Neural and humoral mechanisms of angiotensin-dependent hypertension

Abstract

We examined whether neural or humoral mechanisms mediate the acute versus chronic phases of angiotensin II (ANG II)-dependent hypertension in rabbits. ANG II was administered intravenously at 50 ng.kg-1.min-1 for 10 days. This dose of ANG II elevated mean arterial pressure (MAP) from 76 +/- 2 to 98 +/- 2 mmHg on day 1 and sustained the hypertension throughout the infusion period. Heart rate (226 +/- 7 beats/min) was not altered. The depressor response to ganglionic blockade (-38 +/- 2 mmHg) was significantly blunted on day 1 (-22 +/- 3 mmHg) and was significantly enhanced on days 5 (-52 +/- 4 mmHg) and 7 (-52 +/- 6 mmHg).
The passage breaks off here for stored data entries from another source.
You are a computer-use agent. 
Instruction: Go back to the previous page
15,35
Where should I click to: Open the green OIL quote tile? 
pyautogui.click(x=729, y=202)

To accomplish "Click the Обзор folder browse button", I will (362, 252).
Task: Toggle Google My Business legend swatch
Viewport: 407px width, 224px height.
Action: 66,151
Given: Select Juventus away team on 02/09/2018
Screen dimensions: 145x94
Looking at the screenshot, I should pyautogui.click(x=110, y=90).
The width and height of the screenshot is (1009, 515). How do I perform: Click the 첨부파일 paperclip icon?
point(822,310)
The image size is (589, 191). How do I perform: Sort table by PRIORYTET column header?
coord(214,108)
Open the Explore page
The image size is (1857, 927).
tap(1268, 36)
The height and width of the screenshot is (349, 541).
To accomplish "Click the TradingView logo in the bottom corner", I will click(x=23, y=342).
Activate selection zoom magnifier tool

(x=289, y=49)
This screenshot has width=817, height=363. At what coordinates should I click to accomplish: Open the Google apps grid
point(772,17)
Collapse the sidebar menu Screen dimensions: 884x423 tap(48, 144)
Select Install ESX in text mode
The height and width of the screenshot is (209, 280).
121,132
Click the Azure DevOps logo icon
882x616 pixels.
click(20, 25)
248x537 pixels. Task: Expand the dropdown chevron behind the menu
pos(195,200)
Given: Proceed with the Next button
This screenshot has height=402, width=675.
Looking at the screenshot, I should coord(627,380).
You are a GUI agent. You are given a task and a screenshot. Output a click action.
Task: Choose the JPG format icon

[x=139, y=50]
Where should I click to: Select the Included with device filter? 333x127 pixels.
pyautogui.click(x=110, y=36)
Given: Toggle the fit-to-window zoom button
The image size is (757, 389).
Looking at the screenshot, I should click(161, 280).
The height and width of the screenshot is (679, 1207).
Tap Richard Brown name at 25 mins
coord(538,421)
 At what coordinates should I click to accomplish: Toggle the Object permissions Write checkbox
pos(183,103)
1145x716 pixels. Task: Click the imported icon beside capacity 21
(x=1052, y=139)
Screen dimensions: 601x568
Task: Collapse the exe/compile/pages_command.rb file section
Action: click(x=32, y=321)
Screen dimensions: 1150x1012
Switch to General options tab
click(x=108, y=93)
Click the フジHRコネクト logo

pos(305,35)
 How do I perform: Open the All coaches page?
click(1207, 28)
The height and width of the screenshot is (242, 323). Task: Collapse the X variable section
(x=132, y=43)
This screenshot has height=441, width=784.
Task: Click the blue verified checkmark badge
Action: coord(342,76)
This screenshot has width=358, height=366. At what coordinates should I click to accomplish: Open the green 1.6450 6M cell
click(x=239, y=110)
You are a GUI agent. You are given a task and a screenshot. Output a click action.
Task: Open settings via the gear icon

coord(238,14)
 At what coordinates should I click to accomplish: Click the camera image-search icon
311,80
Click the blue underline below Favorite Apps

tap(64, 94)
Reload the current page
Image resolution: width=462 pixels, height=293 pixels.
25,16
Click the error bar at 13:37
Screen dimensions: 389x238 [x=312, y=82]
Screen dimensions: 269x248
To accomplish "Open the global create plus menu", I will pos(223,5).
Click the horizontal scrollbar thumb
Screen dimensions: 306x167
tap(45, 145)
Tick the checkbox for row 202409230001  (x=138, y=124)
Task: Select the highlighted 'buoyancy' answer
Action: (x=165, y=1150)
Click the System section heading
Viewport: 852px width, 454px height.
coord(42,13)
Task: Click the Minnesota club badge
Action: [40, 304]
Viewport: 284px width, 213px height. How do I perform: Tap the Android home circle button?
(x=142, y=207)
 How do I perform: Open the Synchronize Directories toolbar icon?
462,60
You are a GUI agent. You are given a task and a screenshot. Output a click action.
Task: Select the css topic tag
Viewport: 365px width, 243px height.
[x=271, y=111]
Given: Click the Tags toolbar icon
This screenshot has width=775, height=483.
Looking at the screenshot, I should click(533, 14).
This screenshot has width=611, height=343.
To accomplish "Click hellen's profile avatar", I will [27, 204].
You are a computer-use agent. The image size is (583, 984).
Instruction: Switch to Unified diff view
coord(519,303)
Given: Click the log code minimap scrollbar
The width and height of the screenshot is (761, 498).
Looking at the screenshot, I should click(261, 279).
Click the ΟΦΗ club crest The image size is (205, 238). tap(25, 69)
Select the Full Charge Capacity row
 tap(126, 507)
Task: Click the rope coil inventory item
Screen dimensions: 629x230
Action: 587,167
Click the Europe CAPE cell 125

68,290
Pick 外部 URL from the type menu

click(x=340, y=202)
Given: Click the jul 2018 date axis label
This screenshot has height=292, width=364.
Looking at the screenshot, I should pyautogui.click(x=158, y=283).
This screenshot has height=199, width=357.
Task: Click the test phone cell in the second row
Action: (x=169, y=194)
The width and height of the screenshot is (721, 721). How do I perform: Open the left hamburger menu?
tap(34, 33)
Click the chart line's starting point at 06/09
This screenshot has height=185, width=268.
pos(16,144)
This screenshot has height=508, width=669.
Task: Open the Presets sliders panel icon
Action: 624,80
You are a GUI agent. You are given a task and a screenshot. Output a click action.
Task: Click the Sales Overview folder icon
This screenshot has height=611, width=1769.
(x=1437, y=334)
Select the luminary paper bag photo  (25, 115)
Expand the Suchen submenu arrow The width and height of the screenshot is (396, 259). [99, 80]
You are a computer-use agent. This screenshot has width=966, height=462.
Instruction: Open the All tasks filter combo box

In contrast, plasma norepinephrine (PNE) and renal sympathetic nerve activity (RSNA) levels were acutely reduced to approximately one-third of control (day 1 of ANG II) and chronically rose to an intermediate level (2-9 days of ANG II). However, the pressor effect of resetting PNE and RSNA may be magnified by an augmented pressor responsiveness to alpha-agonists after chronic ANG II. In animals with the area postrema removed, PNE, RSNA, and heart rate were acutely reduced and remained chronically depressed. In addition, area postrema lesion blocked the chronic, but not the acute hypertensive response, to infusing ANG II. Thus the direct vasoconstrictor actions of ANG II appear to acutely predominate, whereas neurogenic vasomotor tone appears to chronically predominate. This shift appears to be mediated by changes in vascular sensitivity, as well as the area postrema allowing resetting of the baroreflex.